Senin, 21 Juni 2010

Larangan Duduk, Menembok dan Mencat Kuburan




Meninggikan kuburan lebih dari satu jengkal

Sebagian kaum muslimin meninggikan kubur melebihi dari hal yang dibolehkan agama. Hal ini mungkin disebabkan karena mereka belum memahami tuntunan agama atau karena ada unsur lain seperti ingin menunjukkan bahwa orang tersebut seorang yang mulia.

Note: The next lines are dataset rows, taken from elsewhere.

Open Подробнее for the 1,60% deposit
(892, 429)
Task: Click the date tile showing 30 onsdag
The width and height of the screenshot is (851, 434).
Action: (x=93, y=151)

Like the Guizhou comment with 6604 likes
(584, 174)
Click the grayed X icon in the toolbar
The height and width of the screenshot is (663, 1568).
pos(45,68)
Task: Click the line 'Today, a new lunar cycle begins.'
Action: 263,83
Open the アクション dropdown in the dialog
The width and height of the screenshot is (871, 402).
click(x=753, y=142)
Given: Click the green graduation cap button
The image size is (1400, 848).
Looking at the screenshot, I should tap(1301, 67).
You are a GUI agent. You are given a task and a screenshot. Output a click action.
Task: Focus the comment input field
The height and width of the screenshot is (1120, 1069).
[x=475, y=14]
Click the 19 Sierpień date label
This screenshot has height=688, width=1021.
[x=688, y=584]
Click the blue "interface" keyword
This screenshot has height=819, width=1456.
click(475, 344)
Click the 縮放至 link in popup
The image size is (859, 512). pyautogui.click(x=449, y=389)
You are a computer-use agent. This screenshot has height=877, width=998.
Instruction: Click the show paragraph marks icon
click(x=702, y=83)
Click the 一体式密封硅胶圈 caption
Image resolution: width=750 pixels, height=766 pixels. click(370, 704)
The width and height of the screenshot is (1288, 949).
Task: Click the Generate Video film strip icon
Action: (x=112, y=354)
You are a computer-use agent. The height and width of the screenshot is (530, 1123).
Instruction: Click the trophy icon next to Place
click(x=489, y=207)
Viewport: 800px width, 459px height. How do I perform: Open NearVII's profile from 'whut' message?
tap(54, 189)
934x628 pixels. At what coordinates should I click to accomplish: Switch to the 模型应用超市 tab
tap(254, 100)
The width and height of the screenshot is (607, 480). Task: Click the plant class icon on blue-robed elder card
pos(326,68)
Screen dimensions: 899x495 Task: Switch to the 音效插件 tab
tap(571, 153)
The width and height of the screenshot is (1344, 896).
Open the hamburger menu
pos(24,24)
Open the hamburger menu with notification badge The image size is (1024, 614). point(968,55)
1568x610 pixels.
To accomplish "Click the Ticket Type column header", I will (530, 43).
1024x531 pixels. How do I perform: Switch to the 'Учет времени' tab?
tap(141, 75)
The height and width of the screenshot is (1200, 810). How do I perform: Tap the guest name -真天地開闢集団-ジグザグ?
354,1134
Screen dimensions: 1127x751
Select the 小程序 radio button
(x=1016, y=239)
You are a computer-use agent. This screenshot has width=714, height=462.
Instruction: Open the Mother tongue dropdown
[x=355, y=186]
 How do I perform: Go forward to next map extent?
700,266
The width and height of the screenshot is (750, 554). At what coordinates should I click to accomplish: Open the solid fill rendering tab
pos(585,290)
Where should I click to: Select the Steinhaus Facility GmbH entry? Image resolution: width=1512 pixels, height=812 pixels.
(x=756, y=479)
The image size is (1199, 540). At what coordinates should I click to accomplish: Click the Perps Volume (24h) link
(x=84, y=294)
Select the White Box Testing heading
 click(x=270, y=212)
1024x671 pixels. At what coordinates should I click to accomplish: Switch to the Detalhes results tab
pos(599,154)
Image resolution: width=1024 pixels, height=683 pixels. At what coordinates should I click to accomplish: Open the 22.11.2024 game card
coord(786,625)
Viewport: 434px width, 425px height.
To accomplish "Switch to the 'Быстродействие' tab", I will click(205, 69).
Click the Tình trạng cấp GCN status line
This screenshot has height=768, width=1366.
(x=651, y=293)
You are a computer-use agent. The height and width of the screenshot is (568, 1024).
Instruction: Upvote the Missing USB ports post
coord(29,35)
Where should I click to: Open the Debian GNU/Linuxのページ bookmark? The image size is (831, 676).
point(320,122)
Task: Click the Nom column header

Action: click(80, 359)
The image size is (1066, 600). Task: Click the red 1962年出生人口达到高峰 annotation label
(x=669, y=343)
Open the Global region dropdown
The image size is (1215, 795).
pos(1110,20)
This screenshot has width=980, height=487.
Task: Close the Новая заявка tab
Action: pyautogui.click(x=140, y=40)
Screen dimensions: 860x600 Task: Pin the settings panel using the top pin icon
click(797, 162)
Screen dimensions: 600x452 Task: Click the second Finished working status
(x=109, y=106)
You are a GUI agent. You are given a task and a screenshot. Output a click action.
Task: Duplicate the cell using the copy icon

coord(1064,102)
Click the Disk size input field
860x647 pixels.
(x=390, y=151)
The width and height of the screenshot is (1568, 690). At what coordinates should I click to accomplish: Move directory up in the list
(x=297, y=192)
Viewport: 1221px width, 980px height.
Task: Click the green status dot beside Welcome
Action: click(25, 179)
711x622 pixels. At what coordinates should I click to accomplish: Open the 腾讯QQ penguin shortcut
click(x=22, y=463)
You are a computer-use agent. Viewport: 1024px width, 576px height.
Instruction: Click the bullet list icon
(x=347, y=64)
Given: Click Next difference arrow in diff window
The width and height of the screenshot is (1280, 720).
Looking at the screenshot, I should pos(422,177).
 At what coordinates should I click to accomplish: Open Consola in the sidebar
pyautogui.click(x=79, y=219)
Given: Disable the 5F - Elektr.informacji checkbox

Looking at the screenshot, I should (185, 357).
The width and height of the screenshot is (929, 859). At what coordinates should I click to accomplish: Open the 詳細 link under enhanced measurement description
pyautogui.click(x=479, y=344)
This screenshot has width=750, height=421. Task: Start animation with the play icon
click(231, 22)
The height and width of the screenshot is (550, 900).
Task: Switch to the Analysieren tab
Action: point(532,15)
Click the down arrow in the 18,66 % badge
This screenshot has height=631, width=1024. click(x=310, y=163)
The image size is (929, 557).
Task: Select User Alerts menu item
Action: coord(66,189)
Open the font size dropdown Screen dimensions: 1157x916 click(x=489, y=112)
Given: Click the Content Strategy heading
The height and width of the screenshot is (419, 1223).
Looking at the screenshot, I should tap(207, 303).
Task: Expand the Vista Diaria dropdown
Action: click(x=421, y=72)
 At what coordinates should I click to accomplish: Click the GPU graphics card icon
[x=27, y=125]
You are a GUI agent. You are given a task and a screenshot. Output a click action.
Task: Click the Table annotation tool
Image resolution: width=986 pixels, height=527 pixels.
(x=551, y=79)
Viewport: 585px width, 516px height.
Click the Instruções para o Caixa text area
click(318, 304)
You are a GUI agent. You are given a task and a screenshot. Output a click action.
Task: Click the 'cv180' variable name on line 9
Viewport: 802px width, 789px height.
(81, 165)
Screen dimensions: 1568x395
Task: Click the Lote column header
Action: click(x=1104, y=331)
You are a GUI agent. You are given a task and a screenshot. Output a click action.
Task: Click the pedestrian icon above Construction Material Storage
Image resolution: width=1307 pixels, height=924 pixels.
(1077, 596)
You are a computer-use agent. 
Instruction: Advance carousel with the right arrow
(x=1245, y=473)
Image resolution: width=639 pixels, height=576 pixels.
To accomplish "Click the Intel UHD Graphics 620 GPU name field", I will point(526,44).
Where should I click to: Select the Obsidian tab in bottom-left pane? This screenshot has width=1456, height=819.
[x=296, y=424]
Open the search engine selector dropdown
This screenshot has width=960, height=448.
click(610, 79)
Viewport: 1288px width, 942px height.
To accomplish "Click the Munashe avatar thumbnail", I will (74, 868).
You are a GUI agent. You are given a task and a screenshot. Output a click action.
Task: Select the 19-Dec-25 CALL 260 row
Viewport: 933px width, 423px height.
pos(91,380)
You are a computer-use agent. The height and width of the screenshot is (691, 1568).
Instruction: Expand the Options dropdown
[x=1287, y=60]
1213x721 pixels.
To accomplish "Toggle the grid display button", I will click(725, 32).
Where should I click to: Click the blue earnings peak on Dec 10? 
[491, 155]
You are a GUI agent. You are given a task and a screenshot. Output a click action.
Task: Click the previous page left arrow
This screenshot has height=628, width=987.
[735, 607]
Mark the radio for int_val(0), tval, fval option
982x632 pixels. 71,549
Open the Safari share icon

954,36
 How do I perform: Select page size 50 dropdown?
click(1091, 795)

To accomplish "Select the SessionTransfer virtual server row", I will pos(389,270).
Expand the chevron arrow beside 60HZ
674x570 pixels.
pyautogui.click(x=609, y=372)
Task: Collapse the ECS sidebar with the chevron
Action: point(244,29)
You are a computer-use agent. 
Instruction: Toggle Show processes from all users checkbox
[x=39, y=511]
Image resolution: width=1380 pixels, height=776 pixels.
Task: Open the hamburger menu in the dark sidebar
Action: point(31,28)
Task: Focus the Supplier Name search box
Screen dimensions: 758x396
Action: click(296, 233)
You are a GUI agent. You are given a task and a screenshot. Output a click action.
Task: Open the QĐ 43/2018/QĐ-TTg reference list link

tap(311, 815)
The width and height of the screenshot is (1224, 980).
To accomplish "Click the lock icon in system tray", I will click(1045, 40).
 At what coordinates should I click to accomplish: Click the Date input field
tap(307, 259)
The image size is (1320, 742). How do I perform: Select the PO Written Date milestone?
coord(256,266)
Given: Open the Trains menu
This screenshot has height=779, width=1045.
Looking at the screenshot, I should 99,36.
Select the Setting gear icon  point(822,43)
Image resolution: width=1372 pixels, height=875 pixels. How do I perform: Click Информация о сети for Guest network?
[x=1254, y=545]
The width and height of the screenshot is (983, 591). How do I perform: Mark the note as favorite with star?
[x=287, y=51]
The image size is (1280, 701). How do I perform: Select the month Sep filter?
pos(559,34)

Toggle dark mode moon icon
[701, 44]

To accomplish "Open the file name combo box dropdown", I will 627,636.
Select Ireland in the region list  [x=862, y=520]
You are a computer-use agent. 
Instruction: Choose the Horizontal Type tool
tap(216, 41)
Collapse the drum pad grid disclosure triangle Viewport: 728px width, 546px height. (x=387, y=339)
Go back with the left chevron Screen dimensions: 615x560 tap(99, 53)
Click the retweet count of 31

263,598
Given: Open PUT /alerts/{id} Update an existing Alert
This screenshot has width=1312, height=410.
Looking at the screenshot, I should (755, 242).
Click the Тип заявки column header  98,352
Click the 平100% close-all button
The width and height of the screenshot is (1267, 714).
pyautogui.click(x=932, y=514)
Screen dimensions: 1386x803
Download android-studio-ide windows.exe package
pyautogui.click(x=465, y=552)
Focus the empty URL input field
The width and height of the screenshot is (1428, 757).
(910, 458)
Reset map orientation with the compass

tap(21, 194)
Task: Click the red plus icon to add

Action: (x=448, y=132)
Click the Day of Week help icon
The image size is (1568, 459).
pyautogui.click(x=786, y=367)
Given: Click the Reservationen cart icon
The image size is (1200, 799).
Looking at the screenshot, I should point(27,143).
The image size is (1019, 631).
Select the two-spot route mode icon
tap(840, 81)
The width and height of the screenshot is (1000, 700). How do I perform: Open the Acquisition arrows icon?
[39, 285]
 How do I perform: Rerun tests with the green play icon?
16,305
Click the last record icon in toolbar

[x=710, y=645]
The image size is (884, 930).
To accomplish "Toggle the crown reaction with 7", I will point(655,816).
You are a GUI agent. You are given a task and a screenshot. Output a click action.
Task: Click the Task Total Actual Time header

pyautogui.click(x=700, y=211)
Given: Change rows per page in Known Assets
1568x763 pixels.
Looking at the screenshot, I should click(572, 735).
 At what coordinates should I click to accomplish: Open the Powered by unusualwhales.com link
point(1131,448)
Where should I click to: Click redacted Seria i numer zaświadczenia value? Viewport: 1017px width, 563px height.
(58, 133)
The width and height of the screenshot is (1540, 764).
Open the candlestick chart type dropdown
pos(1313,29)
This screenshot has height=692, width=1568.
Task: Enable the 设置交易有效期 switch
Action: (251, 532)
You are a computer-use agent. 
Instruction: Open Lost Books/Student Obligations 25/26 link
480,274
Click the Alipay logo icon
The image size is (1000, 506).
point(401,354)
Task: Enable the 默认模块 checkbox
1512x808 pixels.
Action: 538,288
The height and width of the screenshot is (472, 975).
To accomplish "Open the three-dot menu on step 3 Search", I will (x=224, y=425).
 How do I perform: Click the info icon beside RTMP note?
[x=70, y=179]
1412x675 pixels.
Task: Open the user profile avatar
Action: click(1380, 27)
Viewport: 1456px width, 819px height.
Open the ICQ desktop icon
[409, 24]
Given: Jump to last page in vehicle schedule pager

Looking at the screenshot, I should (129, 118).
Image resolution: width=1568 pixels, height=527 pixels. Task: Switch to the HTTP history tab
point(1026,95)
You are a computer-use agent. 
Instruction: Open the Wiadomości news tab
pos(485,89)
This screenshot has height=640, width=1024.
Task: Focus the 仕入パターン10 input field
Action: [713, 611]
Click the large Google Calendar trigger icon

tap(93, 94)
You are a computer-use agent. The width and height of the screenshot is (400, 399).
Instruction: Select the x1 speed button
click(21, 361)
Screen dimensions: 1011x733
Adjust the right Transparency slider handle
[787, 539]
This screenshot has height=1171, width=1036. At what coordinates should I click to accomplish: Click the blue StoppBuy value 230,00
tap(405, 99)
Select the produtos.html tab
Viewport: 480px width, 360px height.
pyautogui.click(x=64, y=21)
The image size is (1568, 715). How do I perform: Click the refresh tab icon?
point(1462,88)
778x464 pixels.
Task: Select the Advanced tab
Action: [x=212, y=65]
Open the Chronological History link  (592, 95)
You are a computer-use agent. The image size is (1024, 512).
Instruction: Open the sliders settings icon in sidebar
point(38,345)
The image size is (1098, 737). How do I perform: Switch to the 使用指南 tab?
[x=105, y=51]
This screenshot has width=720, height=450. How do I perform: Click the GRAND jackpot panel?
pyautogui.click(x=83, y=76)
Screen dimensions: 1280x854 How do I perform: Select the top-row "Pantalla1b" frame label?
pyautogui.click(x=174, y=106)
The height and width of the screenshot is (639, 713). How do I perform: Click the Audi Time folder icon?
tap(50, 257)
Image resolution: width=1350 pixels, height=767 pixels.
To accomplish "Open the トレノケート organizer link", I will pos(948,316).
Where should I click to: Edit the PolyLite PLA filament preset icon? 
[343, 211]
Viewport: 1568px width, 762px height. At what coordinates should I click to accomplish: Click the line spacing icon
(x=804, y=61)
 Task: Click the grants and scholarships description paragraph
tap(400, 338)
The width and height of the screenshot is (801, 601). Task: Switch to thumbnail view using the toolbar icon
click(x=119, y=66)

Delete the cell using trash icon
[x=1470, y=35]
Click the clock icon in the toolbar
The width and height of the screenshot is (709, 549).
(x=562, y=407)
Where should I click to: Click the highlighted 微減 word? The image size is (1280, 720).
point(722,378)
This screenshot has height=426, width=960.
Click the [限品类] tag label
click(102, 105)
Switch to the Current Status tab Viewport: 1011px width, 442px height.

“Dari Abu Hayyaaj al-Asady, ia berkata: Berkata kepadaku Ali bin Abi Tholib radhiyallahu ‘anhu: Maukah engkau aku utus untuk melakukan sesuatu yang aku juga diutus oleh Rasulullah shallallahu ‘alaihi wasallam untuk melakukannya? Jangan engkau tinggalkan sebuah patung melainkan engkau hancurkan. Dan tidak pula kuburan yang ditinggikan kecuali engkau datarkan.” [HR.Muslim]

“Dari Tsumamah bin Syufai, ia berkata: Aku pernah bersama Fudholah bin Ubaid di negeri Romawi ‘Barudis’. Lalu meninggal salah seorang teman kami. Maka Fudholah menyuruh untuk mendatarkan kuburannya. Kemudian ia berkata: Aku mendengar Rasulullah shallallahu ‘alaihi wasallam menyuruh untuk mendatarkannya.” [HR.Muslim]

Menembok dan mencat kuburan

Di antara kebiasan buruk yang bisa membawa kepada sikap pengkultusan kuburan adalah menembok dan mencat kuburan bahkan dilapisi Marmer. Di samping hal tersebut diharamkan dalam agama, termasuk pula membuang harta kepada sesuatu yang tidak ada manfaatnya. Dan yang lebih ditakutkan adalah akan terfitnahnya orang awam dengan kuburan tersebut. Sehingga mereka menganggap kuburan tersebut memiliki berkah dan sakti.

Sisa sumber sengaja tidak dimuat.